There's a few in Oregon. But one that I know of is Kumoricon; an anime/gaming convention that's being held at the Lloyd Center Doubletree.


----------



## Summercat (Apr 26, 2008)

Rainfurret is kinda close, isn't it?


----------



## Kaji Ryuuko (Apr 26, 2008)

Summercat said:


> Rainfurret is kinda close, isn't it?



Rainfurrest is in Washington, but it is close. Depending on where you are in Oregon. From where I live, it's 3-4 hour drive.


----------



## raidy_and_dobe (Aug 13, 2008)

Kaji Ryuuko said:


> There's a few in Oregon.
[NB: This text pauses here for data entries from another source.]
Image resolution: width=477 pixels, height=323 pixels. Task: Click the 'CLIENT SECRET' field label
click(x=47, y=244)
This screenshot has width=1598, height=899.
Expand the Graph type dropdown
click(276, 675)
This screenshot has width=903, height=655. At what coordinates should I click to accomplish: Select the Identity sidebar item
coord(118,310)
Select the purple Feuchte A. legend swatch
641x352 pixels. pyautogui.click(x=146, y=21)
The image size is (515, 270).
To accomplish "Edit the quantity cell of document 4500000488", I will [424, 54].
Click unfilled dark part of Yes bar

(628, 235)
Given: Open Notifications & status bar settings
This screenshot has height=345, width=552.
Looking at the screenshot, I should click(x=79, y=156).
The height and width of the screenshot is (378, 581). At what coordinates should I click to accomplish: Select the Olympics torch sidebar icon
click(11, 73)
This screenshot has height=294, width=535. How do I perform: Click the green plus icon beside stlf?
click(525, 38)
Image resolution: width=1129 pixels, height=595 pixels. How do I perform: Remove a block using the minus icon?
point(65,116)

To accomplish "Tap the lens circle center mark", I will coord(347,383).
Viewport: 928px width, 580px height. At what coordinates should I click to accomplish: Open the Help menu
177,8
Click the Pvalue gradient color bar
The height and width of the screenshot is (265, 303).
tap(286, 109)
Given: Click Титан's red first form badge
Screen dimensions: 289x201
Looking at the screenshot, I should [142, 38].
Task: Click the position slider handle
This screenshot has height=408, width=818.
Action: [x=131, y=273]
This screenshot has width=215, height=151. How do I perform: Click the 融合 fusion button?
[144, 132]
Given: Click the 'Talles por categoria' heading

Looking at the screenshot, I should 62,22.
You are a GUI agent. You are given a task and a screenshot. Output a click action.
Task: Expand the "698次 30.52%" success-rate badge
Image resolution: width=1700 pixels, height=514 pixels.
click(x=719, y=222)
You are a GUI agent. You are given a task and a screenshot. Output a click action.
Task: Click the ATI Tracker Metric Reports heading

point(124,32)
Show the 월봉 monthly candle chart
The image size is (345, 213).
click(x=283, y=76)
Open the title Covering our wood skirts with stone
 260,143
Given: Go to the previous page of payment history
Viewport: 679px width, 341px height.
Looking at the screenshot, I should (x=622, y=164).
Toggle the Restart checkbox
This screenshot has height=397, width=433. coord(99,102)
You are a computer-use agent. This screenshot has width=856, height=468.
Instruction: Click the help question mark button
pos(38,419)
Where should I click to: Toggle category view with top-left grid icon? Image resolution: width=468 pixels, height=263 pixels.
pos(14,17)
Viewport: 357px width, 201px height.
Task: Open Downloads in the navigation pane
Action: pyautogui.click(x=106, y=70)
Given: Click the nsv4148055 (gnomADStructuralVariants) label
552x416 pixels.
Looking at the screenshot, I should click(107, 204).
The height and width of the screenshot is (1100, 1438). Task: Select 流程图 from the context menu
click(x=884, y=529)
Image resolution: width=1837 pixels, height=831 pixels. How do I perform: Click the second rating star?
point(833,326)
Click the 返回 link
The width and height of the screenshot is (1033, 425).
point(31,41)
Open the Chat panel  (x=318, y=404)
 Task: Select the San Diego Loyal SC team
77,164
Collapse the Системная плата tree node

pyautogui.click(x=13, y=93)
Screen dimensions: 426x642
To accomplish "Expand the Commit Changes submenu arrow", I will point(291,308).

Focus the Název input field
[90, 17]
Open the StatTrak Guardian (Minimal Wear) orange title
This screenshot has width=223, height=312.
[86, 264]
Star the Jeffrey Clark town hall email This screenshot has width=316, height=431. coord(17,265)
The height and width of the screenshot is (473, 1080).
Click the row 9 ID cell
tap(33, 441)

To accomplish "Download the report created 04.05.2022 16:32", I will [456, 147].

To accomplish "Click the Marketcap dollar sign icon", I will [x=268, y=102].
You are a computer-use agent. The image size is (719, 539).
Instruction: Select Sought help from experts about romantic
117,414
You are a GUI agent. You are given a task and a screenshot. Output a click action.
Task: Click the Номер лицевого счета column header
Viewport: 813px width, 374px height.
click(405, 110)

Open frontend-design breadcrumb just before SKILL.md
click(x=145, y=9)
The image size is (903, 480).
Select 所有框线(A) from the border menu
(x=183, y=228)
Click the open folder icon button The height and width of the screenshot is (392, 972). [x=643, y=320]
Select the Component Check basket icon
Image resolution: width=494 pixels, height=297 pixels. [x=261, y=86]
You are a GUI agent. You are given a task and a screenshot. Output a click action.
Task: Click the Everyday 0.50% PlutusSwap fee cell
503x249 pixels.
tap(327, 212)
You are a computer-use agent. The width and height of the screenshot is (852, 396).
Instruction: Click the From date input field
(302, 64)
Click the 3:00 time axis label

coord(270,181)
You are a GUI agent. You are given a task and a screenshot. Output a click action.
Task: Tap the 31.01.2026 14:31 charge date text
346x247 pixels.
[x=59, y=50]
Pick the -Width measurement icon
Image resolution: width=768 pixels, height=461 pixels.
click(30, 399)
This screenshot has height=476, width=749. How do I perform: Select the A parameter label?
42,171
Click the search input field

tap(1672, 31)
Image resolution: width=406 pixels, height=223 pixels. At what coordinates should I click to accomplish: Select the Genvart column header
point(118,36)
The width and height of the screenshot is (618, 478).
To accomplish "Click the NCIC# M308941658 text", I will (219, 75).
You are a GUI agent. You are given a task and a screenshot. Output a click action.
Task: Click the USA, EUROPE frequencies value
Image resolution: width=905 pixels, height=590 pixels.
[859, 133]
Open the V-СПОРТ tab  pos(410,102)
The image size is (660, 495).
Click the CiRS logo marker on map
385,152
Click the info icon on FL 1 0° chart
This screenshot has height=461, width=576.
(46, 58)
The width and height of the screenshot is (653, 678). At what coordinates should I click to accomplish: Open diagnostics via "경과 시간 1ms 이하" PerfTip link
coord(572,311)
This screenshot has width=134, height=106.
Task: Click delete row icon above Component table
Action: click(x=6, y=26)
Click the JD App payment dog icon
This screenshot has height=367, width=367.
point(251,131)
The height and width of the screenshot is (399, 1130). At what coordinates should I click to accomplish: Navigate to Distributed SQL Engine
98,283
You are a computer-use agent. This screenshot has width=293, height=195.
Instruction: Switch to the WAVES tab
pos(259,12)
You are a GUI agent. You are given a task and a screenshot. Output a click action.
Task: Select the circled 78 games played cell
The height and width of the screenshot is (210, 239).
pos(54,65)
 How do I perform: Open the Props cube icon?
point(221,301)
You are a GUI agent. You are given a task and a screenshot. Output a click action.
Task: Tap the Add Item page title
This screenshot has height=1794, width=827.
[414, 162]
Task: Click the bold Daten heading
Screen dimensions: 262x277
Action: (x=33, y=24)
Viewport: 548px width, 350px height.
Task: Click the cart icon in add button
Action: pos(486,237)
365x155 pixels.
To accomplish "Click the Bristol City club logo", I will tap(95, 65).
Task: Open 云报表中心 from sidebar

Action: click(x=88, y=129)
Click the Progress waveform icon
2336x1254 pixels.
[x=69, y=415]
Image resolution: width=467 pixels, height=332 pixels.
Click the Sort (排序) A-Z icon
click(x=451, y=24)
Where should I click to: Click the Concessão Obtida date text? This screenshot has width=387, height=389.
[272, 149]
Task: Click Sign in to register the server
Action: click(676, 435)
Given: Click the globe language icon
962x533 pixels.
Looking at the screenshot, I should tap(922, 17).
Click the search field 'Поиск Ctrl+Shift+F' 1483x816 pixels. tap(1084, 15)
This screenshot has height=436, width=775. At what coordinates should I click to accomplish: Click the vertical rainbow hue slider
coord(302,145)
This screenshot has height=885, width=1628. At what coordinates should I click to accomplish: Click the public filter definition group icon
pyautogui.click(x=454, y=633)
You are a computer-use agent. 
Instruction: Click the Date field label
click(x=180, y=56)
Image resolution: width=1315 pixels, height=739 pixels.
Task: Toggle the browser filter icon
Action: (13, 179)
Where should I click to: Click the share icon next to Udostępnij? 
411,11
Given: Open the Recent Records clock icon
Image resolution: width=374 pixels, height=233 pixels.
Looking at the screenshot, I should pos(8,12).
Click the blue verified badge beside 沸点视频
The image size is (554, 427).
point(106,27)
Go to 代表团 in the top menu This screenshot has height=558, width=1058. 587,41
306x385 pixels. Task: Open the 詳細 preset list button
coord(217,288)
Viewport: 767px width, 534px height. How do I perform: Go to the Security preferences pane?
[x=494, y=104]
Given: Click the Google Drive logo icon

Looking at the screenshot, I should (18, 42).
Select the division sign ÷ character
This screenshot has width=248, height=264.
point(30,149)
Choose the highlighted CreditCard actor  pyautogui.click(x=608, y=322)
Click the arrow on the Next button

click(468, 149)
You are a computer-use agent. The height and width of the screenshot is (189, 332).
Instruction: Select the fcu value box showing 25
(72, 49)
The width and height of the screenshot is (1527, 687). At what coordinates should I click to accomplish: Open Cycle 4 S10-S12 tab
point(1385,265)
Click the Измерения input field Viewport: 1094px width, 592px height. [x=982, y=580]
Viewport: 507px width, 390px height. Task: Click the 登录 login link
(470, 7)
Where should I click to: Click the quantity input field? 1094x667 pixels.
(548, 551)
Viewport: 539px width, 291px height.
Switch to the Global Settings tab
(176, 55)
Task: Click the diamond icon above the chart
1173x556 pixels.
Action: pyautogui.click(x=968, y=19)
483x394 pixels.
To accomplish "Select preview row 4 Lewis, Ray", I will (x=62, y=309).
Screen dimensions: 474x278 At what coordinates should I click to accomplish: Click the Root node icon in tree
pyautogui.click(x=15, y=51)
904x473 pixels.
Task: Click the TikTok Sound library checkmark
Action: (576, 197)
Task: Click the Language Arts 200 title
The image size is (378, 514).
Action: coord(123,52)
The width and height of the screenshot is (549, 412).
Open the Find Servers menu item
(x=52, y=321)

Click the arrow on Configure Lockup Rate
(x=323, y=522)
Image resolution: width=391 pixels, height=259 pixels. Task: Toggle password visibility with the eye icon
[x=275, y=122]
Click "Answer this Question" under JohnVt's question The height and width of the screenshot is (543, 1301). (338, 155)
But one that I know of is Kumoricon; an anime/gaming convention that's being held at the Lloyd Center Doubletree.



and I'm hoping it's going to be fun.


----------



## kayfox (Sep 2, 2008)

The furry con in Portland thing has been tried a few dozen times so far...  I think the reason that it hasnt succeeded is because there is a lack of decent convention hotels in Portland.

Anywhere outside Portland would fail on the transportation issue... Tho you could succeed in hosting a very big party if you tried.*

Oh, and to put the Oregon Convention Center into perspective, I think it would take about 3-5,000 attendees to break even on using that facility.

*Im thinking of the mini-convention that the Prancing Skilltaire parties have turned into.


----------



## redrumwolf (Sep 4, 2008)

I hope one to come somehow! :0
Id love visit one in OR :3


----------



## princessbunny99 (Sep 15, 2008)

If you cant find any information, it means there isn't one, in my experience

And I don't think a furry con would ever get that many attendees in OR. Kumoricon is getting pretty big, but furries are a much smaller fanbase than anime. 

Best bet is Rainfurrest, or trying to start some meetings yourself if you're interested


----------